Nos anos 1970, Florestan Fernandes, autor da obra seminal A integração do negro na sociedade
de classes, contrapôs-se às conclusões de Freyre: para o sociólogo paulista, o “mito” da
democracia racial atribuiu as misérias da população “de cor” a sua exclusiva incapacidade
e irresponsabilidade, aliviando a consciência dos brancos.

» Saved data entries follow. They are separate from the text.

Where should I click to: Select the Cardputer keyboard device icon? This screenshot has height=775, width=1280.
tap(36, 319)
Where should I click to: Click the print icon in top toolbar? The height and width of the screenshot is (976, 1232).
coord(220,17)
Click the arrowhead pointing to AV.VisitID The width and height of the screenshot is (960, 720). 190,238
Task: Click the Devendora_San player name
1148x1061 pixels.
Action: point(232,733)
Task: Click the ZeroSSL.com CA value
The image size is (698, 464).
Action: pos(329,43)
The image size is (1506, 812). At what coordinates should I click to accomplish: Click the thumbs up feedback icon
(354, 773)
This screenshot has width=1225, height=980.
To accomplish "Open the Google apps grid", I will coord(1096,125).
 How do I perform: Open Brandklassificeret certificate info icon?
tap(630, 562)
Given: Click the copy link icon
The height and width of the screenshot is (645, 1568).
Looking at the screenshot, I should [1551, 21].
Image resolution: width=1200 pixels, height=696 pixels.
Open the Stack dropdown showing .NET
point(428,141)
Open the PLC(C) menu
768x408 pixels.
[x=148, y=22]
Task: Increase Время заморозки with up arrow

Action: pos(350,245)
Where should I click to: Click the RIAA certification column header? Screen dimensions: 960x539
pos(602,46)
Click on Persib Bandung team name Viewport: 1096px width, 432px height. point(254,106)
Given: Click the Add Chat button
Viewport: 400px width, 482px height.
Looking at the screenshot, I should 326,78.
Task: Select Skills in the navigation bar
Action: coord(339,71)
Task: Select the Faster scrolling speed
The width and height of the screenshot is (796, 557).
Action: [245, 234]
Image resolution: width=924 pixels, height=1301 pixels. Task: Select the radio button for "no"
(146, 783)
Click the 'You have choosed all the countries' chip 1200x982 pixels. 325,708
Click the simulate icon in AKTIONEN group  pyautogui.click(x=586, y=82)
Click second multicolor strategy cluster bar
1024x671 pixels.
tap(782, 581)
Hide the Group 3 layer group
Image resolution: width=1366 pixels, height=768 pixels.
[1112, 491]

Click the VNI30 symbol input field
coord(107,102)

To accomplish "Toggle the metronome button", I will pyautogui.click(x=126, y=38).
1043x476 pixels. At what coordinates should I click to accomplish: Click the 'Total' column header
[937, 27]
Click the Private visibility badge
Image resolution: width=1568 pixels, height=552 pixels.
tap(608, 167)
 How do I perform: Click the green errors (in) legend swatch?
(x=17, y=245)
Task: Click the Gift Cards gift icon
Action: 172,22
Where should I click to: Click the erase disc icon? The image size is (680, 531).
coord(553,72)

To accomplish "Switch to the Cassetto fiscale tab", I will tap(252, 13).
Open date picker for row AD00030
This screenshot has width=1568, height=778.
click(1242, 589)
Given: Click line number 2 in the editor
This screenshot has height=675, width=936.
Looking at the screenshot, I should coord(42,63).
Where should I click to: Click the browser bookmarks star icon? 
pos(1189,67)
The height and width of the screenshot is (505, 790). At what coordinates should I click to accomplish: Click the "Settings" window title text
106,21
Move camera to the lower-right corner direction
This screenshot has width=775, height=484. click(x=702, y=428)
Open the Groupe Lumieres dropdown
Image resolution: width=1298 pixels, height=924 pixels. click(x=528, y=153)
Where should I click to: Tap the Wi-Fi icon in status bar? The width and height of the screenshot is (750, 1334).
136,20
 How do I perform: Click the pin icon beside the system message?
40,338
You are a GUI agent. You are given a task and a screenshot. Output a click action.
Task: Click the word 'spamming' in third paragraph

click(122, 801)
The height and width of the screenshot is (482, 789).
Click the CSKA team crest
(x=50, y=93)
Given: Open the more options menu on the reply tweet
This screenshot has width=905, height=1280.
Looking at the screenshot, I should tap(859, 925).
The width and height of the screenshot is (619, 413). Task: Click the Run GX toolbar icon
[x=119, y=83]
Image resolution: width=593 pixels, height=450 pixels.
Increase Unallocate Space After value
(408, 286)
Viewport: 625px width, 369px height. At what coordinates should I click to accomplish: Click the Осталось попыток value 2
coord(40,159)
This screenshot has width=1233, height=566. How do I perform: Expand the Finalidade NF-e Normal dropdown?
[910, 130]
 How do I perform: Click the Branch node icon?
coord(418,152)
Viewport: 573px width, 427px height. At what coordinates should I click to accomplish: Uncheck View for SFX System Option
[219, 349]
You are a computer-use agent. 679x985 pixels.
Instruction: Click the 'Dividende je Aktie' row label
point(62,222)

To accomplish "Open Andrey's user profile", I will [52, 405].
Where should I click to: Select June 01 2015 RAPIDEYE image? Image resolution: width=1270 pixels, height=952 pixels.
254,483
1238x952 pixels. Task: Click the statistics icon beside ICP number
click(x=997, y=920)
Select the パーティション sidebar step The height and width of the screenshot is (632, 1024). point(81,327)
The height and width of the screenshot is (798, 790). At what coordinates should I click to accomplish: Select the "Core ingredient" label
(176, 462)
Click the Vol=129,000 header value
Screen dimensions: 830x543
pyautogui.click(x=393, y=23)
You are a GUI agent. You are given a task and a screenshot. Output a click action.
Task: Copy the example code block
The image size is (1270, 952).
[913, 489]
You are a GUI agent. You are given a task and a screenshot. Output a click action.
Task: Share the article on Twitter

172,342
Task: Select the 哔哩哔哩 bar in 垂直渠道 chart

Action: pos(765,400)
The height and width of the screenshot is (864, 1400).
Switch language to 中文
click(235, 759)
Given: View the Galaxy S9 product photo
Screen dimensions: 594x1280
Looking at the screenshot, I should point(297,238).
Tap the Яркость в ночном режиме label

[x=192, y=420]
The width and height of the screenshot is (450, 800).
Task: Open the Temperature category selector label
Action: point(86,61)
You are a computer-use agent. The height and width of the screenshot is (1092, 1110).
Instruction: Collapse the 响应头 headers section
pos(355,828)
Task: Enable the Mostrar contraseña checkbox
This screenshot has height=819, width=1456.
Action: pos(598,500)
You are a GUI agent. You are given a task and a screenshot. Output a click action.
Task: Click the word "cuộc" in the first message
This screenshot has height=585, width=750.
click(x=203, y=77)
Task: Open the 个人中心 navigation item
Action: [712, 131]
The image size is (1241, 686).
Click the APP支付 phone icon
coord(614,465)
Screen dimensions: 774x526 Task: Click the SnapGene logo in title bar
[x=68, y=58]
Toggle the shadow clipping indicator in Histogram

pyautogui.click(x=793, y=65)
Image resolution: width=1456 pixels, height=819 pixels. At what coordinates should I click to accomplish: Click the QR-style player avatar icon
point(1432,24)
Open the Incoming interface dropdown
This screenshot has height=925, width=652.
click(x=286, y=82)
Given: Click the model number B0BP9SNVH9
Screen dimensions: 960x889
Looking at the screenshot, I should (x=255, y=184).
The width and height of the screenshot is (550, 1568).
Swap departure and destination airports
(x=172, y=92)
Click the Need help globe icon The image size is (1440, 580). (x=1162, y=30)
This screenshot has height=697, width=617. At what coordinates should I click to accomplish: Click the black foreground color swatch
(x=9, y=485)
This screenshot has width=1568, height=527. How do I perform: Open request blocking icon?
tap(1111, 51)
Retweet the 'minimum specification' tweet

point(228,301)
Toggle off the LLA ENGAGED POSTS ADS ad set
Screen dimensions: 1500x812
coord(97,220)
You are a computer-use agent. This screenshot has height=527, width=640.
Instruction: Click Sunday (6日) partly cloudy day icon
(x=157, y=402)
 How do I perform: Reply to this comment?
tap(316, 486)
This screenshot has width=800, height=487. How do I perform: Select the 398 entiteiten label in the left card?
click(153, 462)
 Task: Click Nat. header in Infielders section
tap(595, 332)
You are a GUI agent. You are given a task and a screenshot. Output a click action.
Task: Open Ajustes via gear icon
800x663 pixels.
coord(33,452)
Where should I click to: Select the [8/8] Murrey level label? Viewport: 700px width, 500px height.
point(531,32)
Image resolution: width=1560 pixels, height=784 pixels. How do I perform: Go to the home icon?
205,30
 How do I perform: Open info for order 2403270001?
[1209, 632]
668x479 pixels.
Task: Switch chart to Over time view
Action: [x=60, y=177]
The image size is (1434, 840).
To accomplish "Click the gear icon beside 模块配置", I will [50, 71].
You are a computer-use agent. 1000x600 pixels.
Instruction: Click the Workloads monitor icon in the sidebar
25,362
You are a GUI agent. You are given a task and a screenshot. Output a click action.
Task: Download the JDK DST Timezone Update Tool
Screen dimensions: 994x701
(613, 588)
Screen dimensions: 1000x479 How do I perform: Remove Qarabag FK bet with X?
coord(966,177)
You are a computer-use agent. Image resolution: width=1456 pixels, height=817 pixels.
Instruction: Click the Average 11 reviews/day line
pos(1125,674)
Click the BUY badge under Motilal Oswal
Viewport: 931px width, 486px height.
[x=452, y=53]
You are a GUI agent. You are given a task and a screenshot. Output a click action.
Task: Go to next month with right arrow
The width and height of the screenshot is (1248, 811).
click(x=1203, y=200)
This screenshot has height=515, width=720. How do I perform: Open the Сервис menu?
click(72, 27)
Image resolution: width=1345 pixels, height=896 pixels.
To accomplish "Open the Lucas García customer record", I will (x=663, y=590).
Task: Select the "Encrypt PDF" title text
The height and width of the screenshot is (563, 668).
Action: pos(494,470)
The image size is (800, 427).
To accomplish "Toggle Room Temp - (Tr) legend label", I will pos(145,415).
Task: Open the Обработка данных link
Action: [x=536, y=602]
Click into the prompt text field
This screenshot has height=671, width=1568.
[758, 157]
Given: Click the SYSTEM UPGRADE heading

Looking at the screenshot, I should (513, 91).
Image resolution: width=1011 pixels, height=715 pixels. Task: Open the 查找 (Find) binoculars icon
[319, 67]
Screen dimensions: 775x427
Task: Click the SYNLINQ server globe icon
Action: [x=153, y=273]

Além de gerar uma falsa ideia da
realidade racial brasileira, o mito da democracia racial, alimentou algumas convicções etnocêntricas,
dentre elas “a ideia de que o Negro não tem problema no Brasil”, de que “graças à
natureza do povo brasileiro, não existem distinções raciais entre nós”; de que “as chances de
enriquecimento, prestígio social e de poder estiveram acessíveis a todos sem distinção”; de
que “o Negro está satisfeito com sua situação e seu modo de vida”; e, por fim, a de que todos
os problemas de justiça social foram resolvidos no momento da abolição” (Fernandes, 1978,
vol. I, p. 256).
Seja como for, toda uma vertente da literatura brasileira, em geral produzida por autores
brancos como Jorge Amado, para citar apenas um nome bastante conhecido, não apenas
abraçou como celebrou a nossa mistura étnica, imortalizando personagens como a “mulata”
Gabriela, do célebre romance Gabriela, Cravo e Canela (1958). A par da literatura, encontramos
exemplos desse mesmo fenômeno nas artes plásticas, como a tela O mestiço (1934), de
Cândido Portinari, ou as mulatas retratadas em inúmeros quadros de Di Cavalcanti.